Nearly a hundred years ago, Mors was visited by the great Norwegian poet, Bjørnsterne Bjørnson. He rode up to the top of Salgjerhøj, and there the great poet looked out over the fertile island. What struck him particularly was how many churches there were. He started to count them. There were over thirty.

He remarked, “Either the Mors-ites are exceedingly devout or they are exceedingly lazy.”

Today it is not the churches that you notice most, but the windmills. Every month there come more of them—the whole landscape is in motion—and what you see now has nothing to do with un-Christian laziness, but with divine energy. Kilowatt-hour after kilowatt-hour is harvested from the wind, illuminating and warming an increasingly greater percentage of the population.

And when you stand there amid all this movement—that, of course, is also a social movement—it can give you visions.

It’s not just windmills you stand there looking at. It’s also propellers. There are propellers installed on Mors, and one day there will be so many, that the whole island will rise and fly into a greener future.

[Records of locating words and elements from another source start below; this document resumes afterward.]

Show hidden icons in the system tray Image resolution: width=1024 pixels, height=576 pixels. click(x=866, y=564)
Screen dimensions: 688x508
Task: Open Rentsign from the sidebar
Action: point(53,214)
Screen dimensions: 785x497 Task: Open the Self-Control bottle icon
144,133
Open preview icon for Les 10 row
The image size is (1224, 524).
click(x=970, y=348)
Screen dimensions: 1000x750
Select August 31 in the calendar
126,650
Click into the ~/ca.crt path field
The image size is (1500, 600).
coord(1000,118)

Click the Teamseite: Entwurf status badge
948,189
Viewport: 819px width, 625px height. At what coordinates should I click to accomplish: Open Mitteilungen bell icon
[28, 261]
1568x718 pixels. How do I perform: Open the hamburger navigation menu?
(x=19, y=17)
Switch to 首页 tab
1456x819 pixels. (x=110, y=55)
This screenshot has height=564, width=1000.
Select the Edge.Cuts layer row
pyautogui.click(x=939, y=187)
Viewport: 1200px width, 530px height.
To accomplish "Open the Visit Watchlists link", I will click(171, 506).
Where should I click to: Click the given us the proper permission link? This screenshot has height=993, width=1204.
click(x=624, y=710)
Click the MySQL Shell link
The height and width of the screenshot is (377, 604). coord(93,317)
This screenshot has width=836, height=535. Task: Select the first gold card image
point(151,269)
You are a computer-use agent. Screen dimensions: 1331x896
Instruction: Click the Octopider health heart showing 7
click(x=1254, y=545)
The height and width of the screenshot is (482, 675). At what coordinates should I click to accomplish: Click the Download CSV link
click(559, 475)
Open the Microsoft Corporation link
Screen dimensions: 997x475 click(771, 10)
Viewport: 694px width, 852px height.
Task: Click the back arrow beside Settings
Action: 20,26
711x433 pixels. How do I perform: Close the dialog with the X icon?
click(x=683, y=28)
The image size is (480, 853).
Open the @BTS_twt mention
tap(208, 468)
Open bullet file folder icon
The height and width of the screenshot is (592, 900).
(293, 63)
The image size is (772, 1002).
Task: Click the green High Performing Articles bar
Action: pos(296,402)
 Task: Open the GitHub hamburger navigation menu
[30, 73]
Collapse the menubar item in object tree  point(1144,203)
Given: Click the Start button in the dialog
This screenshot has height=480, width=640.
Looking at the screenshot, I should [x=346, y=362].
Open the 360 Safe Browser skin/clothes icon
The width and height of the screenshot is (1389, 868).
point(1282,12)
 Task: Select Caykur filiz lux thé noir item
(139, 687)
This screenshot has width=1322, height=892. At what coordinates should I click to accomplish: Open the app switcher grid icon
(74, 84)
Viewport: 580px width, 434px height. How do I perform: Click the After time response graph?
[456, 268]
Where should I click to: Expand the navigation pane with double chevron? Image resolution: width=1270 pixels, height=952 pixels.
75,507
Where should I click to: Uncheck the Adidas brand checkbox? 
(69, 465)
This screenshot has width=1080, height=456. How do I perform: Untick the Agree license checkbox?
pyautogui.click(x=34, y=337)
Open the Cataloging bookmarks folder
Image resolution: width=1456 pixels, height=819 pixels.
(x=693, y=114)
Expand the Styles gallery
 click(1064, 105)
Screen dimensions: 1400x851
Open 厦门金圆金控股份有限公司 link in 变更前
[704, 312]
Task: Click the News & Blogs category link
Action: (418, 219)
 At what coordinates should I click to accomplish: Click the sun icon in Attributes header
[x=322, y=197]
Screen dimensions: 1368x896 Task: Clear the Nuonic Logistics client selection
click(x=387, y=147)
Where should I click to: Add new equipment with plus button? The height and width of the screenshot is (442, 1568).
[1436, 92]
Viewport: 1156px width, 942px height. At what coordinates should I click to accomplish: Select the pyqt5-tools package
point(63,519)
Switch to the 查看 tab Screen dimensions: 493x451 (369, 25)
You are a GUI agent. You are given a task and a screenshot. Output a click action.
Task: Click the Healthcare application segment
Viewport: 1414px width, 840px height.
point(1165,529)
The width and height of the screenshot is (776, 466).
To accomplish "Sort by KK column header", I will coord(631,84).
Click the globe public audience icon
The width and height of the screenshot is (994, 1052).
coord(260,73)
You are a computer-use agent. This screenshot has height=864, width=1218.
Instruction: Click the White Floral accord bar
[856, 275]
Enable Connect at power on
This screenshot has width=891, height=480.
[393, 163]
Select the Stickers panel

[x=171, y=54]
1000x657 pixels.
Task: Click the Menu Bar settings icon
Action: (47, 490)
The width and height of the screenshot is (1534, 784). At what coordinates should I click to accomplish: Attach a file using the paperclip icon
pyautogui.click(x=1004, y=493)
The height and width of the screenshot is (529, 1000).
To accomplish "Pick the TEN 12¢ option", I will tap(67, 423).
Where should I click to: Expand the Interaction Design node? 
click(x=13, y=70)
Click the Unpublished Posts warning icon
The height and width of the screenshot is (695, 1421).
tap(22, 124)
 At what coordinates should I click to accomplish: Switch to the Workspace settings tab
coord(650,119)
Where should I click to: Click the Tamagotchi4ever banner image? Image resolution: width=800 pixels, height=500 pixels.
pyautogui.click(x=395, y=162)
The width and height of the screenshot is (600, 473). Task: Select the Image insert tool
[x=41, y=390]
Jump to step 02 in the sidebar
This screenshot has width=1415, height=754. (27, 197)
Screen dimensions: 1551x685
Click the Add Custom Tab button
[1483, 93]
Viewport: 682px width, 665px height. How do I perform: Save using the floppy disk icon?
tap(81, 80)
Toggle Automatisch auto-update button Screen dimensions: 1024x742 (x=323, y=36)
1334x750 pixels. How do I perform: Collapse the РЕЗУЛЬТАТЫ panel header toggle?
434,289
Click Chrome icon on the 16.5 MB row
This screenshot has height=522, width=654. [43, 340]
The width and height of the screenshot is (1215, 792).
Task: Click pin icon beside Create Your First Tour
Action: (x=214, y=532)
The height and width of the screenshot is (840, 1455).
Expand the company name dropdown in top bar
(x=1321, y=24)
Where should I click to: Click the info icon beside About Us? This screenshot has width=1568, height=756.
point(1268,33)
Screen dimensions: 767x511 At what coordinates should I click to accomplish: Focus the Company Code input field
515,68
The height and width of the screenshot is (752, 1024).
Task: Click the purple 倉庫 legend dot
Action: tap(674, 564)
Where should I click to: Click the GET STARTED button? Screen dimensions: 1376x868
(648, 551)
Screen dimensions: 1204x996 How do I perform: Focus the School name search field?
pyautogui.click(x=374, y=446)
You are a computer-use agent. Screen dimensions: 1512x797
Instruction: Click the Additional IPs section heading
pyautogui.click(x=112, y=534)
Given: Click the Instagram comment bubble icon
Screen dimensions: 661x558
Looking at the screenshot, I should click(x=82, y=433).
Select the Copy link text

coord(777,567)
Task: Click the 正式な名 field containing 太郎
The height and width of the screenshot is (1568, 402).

Then we’ll just have to hang onto the grassroots, so we don’t fall off and get left behind.

 


Michael Favala Goldman (b.1966), besides being a widely-published translator of Danish literature, is a poet, jazz clarinetist, gardener, father and husband. Over 100 of Goldman’s translations have appeared in dozens of literary journals such as The Harvard Review and The Columbia Journal. He teaches workshops and gives readings at universities and literary events. His recent books include works by Knud Sørensen, Cecil Bødker, Knud Sønderby, Marianne Koluda Hansen and Benny Andersen.

About Knud Sørensen

Danish author, Knud Sørensen, born in 1928, was a certified land surveyor for 28 years, during which he became intimate with the Danish agricultural landscape. His work is best known for its portrayal of life in rural Denmark and the dissolution of small farming communities. A book reviewer for 14 years, he has also written 48 books and won over 20 literary awards. including a lifelong grant from the Danish Arts Council. In November 2014 he received the highest honor for a Danish author - the Grand Prize of the Danish Academy. His books translated into English include Farming Dreams (poetry) and The Way It Seems (short stories).